Exercise: Repeat everything from the line that contains "Given: Open the Past 12 months dropdown" down to the line that contains "Screen dimensions: 1456x819 tap(40, 46)", both included, in exactly the form shown in the records.
* Start *
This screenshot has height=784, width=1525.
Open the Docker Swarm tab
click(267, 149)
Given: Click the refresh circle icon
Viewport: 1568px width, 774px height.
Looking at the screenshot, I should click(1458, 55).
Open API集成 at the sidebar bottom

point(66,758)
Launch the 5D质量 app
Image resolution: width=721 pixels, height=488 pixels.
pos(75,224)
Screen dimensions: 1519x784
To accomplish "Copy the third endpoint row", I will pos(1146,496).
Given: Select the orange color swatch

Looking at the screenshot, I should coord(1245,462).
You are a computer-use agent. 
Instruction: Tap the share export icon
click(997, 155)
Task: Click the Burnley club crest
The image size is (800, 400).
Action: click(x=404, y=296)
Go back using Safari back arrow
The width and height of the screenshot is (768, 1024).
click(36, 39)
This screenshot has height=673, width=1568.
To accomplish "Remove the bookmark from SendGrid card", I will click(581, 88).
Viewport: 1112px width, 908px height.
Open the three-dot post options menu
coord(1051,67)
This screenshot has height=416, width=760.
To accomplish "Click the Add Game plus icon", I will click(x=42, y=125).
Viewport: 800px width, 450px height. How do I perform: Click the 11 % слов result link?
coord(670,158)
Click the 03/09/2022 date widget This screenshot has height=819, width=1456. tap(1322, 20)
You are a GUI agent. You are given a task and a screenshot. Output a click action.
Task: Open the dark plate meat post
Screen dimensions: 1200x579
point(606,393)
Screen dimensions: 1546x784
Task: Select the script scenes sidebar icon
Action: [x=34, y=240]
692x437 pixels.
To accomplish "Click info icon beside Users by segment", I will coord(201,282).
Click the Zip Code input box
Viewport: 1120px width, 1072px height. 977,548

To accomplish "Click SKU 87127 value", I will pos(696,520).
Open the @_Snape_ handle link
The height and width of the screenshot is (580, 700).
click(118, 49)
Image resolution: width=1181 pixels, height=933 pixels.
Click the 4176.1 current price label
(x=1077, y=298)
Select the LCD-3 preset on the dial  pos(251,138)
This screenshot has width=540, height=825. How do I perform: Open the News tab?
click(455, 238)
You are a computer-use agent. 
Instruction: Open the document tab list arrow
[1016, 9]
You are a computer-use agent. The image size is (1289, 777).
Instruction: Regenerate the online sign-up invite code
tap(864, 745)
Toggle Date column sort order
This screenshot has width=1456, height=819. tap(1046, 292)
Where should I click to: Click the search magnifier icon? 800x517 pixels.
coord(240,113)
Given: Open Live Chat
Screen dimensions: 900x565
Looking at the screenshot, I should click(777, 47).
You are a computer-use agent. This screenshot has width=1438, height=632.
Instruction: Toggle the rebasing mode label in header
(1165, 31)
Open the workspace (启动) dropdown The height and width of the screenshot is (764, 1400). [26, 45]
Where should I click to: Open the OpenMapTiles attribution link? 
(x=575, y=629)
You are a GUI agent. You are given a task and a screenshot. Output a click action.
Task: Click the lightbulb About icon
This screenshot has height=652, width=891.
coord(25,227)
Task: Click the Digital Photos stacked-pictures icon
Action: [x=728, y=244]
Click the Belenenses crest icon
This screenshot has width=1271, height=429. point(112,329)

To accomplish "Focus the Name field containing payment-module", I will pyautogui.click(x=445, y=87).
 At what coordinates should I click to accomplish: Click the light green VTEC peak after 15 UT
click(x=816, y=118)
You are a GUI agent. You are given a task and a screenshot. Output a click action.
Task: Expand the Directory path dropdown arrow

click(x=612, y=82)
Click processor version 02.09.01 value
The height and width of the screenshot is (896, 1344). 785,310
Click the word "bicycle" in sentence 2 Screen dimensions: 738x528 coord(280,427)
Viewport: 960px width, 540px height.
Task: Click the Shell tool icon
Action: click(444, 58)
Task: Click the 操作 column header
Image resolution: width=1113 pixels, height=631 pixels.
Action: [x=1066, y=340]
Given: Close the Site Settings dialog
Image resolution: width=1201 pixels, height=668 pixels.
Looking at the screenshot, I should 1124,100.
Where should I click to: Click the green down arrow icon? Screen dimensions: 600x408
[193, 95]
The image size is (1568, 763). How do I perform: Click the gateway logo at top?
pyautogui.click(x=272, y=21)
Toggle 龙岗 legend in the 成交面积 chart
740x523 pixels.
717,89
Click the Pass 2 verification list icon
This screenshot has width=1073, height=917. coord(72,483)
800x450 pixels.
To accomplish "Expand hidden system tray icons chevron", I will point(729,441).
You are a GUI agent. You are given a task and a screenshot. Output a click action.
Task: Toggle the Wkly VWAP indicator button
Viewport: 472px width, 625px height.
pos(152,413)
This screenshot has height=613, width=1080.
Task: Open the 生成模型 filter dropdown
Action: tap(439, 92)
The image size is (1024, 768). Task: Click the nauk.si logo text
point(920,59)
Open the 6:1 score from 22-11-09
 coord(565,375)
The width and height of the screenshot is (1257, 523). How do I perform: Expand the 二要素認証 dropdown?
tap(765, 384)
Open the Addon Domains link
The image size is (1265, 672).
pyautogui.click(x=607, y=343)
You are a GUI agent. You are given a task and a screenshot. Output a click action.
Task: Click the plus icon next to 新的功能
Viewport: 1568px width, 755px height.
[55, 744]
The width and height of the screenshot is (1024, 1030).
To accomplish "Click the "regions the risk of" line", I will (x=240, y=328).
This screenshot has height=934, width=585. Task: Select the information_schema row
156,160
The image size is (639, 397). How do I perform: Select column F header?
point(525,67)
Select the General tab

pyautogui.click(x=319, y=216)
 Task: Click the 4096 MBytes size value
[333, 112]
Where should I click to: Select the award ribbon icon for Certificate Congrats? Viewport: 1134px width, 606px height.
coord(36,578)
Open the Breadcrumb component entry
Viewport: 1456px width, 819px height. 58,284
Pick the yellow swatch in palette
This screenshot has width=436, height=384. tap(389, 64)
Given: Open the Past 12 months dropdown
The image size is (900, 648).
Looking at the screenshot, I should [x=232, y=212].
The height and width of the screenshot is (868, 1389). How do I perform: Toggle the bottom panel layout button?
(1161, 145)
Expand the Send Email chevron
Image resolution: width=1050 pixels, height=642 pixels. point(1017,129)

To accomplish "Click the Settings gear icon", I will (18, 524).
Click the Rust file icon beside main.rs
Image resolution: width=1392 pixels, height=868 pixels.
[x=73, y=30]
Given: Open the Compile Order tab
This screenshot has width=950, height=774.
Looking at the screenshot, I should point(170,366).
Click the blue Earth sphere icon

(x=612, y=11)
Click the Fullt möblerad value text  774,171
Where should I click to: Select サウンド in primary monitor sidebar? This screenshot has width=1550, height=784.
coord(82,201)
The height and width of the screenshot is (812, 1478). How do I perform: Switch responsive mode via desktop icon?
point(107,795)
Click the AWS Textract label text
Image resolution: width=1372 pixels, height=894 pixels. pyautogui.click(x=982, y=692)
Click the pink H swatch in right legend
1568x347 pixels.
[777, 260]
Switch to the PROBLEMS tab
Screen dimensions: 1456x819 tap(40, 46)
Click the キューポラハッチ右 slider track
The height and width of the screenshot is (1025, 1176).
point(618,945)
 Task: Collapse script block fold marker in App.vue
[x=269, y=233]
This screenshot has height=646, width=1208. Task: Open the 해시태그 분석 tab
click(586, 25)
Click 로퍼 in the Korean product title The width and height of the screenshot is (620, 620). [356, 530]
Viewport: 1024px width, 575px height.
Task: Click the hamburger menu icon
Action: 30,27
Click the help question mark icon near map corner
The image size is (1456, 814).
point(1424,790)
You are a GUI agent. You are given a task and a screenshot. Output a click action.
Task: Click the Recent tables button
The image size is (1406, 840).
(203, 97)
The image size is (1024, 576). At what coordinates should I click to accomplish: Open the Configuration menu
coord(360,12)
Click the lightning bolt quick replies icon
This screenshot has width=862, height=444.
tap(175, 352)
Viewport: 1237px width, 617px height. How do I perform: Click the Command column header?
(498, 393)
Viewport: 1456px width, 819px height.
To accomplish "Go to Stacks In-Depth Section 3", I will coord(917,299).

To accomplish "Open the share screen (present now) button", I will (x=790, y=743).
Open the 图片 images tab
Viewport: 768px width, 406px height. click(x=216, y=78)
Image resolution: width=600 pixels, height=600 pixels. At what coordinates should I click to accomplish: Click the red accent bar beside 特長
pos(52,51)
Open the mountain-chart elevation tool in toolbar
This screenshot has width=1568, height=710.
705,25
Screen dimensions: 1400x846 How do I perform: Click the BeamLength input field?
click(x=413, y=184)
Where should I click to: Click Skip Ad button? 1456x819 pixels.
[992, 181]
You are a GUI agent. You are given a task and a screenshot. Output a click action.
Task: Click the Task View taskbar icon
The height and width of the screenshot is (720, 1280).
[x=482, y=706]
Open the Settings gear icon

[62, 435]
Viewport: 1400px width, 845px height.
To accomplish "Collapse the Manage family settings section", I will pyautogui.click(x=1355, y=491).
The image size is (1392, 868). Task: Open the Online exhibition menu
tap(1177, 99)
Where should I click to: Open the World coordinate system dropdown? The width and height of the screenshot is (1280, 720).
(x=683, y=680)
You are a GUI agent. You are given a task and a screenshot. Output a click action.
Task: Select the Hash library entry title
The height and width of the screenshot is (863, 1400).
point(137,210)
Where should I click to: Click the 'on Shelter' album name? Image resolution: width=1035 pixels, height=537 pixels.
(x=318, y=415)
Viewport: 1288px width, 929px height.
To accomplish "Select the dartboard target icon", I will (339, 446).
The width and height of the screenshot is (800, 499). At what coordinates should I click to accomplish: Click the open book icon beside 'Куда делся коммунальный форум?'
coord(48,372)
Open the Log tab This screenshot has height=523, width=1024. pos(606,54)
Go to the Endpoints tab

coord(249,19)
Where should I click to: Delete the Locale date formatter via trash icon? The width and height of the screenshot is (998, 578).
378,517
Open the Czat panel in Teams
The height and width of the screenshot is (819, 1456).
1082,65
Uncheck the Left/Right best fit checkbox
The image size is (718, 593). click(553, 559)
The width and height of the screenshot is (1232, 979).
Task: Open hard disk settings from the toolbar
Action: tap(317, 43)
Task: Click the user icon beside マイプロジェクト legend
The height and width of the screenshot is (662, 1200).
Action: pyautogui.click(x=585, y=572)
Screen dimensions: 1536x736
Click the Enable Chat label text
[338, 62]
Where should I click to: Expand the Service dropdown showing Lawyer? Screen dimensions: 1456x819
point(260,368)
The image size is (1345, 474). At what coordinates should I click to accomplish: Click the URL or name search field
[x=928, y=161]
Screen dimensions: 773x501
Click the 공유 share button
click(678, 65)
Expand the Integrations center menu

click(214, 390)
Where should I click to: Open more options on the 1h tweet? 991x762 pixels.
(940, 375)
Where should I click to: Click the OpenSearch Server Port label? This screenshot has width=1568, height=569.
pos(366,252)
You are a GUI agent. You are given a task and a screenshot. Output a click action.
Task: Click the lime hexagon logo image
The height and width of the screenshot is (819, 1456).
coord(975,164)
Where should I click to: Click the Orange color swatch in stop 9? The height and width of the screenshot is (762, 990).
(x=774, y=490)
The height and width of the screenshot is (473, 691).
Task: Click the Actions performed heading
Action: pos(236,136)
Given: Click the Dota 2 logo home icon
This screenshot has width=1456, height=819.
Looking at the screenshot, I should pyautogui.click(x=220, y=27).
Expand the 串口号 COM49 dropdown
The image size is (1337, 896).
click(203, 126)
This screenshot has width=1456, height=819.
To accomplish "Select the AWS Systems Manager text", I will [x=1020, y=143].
* End *
Task output:
Given: Open the Past 12 months dropdown
The image size is (900, 648).
Looking at the screenshot, I should [x=232, y=212].
The height and width of the screenshot is (868, 1389). How do I perform: Toggle the bottom panel layout button?
(1161, 145)
Expand the Send Email chevron
Image resolution: width=1050 pixels, height=642 pixels. point(1017,129)

To accomplish "Click the Settings gear icon", I will (18, 524).
Click the Rust file icon beside main.rs
Image resolution: width=1392 pixels, height=868 pixels.
[x=73, y=30]
Given: Open the Compile Order tab
This screenshot has width=950, height=774.
Looking at the screenshot, I should point(170,366).
Click the blue Earth sphere icon

(x=612, y=11)
Click the Fullt möblerad value text  774,171
Where should I click to: Select サウンド in primary monitor sidebar? This screenshot has width=1550, height=784.
coord(82,201)
The height and width of the screenshot is (812, 1478). How do I perform: Switch responsive mode via desktop icon?
point(107,795)
Click the AWS Textract label text
Image resolution: width=1372 pixels, height=894 pixels. pyautogui.click(x=982, y=692)
Click the pink H swatch in right legend
1568x347 pixels.
[777, 260]
Switch to the PROBLEMS tab
Screen dimensions: 1456x819 tap(40, 46)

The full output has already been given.